- _Task description_
Pull out every line below that contains the word "bell", and copy each one without changes.

- _Available records_
◆ ◆ ◆ ◆ ◆ ◆ ◆

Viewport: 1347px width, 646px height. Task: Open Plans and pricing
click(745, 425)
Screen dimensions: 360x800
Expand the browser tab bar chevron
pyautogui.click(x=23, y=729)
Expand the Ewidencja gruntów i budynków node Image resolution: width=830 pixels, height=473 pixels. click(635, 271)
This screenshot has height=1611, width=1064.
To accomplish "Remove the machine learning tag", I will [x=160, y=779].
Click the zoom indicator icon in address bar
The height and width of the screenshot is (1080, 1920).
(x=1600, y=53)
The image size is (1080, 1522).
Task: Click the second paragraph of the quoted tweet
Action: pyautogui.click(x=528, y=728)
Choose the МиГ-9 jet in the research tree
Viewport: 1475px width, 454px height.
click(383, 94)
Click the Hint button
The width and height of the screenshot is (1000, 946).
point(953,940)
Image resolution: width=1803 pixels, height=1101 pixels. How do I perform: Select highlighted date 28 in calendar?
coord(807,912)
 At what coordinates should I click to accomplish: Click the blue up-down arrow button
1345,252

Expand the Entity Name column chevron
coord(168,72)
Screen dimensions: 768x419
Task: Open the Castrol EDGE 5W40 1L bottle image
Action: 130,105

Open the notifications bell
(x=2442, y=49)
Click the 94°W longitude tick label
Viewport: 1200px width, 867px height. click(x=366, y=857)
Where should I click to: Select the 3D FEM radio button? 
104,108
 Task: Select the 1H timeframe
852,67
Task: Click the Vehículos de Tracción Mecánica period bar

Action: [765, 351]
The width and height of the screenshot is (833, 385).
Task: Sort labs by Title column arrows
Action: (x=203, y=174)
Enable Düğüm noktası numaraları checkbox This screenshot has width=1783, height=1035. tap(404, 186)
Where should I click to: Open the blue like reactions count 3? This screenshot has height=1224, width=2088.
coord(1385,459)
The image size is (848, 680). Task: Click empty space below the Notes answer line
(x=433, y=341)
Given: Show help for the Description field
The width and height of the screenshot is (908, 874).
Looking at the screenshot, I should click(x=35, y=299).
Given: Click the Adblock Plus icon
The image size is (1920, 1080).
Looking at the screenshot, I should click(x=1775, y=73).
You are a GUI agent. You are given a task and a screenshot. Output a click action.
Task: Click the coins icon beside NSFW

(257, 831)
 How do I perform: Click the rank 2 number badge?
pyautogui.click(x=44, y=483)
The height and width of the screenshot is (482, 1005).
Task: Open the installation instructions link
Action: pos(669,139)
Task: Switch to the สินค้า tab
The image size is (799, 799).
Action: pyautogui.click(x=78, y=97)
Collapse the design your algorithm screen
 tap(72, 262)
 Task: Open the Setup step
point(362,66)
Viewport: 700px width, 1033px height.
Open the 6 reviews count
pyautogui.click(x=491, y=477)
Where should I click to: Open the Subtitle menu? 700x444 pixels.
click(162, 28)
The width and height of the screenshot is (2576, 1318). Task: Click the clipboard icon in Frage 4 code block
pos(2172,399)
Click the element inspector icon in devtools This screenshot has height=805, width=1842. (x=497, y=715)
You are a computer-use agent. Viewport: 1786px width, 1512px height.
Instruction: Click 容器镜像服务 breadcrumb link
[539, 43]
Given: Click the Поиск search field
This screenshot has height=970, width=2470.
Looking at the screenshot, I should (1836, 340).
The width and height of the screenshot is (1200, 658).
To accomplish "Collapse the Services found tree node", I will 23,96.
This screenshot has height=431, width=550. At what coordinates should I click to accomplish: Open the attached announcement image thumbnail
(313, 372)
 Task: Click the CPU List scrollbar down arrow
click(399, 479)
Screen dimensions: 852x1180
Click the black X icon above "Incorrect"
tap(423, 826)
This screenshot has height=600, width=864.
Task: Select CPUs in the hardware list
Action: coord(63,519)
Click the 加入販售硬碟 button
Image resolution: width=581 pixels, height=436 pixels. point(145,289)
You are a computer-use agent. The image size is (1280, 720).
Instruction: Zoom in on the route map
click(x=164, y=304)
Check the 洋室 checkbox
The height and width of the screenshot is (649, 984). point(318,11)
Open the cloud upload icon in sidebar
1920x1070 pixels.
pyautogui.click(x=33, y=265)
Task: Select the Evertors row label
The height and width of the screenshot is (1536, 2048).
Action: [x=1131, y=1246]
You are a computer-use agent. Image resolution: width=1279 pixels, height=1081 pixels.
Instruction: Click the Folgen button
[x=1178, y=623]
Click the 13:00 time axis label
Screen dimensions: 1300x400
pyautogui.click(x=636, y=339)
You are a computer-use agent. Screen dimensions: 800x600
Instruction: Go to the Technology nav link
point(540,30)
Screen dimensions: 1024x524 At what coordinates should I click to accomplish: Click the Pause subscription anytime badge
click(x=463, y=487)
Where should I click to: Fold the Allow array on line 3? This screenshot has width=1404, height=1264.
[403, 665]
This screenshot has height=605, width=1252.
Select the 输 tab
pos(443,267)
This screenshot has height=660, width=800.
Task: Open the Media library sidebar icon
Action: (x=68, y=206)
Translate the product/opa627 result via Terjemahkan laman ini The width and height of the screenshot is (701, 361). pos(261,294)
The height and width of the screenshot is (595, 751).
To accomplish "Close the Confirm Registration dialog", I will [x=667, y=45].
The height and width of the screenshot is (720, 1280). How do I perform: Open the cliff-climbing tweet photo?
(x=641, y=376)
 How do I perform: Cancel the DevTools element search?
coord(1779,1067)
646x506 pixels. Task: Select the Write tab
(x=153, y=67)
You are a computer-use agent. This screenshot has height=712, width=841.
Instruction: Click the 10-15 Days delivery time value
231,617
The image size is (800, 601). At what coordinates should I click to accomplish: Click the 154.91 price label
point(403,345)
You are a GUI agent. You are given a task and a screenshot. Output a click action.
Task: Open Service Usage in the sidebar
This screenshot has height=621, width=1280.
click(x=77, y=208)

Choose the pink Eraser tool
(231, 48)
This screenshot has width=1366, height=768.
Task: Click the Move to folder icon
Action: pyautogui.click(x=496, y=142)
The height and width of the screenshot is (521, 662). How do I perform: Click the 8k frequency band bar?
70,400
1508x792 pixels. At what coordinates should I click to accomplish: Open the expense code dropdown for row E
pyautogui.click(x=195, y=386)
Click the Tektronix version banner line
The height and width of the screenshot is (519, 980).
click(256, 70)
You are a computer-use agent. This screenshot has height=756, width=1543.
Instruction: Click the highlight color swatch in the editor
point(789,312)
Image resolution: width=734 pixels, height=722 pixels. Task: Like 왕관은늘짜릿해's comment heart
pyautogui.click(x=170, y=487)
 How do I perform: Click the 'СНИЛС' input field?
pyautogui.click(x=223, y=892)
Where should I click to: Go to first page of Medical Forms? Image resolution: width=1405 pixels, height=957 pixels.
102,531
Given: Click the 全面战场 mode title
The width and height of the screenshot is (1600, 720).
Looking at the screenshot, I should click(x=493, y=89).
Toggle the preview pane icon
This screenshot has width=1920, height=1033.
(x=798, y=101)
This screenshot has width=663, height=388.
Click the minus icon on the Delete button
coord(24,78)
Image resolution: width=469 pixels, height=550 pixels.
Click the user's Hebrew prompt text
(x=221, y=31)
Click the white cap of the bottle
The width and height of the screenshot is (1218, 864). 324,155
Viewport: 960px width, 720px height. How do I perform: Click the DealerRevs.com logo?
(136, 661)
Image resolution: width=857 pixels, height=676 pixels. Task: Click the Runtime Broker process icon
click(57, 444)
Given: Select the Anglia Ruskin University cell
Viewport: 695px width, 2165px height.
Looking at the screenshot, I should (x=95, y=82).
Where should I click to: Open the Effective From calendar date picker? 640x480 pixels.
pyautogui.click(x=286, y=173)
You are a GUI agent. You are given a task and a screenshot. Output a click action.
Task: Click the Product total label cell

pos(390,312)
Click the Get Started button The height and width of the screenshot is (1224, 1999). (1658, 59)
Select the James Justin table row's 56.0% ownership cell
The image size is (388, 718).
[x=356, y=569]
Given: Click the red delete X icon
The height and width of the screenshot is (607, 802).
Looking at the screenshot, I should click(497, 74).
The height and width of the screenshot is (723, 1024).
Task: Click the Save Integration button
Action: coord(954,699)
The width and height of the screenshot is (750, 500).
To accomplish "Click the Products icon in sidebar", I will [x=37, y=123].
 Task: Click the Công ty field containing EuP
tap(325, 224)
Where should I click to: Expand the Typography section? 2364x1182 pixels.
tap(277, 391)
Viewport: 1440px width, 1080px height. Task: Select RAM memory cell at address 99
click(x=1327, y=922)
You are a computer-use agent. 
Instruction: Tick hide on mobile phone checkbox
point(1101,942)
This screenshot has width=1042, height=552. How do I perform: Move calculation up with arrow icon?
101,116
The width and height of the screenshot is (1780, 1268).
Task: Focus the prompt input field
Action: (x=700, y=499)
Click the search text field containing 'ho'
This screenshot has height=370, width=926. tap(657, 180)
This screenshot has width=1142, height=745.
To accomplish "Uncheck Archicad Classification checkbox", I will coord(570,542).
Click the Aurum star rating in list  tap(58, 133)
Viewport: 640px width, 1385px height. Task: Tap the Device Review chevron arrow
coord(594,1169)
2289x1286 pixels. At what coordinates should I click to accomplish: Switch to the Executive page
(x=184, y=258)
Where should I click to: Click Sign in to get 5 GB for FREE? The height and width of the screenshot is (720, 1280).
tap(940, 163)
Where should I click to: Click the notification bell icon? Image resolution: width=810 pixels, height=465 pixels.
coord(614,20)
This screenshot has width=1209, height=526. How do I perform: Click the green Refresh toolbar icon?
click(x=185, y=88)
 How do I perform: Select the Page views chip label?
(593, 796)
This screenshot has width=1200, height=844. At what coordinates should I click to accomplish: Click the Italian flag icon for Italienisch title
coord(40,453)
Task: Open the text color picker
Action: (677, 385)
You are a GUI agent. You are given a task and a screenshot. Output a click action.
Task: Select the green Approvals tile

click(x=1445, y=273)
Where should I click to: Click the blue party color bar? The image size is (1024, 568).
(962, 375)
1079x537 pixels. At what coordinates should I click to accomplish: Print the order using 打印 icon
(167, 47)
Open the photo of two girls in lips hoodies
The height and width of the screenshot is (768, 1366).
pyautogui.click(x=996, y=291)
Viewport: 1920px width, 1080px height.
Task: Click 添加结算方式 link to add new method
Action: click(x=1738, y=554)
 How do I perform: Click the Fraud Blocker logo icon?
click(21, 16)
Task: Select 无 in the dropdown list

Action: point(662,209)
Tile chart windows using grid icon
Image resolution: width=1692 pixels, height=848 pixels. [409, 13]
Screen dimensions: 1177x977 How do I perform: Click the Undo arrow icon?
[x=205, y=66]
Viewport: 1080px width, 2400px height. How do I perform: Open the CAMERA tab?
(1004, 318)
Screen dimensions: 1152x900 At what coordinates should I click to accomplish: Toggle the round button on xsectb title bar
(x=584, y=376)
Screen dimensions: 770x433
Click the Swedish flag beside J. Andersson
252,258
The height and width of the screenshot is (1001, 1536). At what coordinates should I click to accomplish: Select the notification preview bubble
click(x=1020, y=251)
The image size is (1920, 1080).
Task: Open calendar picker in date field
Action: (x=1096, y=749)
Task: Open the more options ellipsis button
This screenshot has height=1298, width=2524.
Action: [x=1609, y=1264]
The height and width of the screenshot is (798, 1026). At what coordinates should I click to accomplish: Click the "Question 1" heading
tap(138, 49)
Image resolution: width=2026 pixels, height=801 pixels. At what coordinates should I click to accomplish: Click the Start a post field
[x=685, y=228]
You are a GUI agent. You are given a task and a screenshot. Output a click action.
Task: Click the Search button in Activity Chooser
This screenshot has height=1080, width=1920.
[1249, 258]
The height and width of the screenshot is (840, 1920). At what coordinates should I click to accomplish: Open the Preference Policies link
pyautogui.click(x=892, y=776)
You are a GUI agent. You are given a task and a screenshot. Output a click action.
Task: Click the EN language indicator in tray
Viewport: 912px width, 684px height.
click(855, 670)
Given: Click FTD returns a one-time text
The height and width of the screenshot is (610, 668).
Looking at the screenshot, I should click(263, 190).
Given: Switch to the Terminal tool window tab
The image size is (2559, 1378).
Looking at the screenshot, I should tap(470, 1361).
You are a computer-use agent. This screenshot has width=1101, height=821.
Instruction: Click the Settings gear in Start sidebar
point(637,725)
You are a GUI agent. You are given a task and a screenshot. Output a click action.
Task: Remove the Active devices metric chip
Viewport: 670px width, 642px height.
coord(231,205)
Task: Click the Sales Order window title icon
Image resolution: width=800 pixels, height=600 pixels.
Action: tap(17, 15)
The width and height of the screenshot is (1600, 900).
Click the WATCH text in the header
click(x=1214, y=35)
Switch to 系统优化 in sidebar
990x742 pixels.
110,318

◆ ◆ ◆ ◆ ◆ ◆ ◆

- _Reply_
Open the notifications bell
Where should I click to: Click the notification bell icon? Image resolution: width=810 pixels, height=465 pixels.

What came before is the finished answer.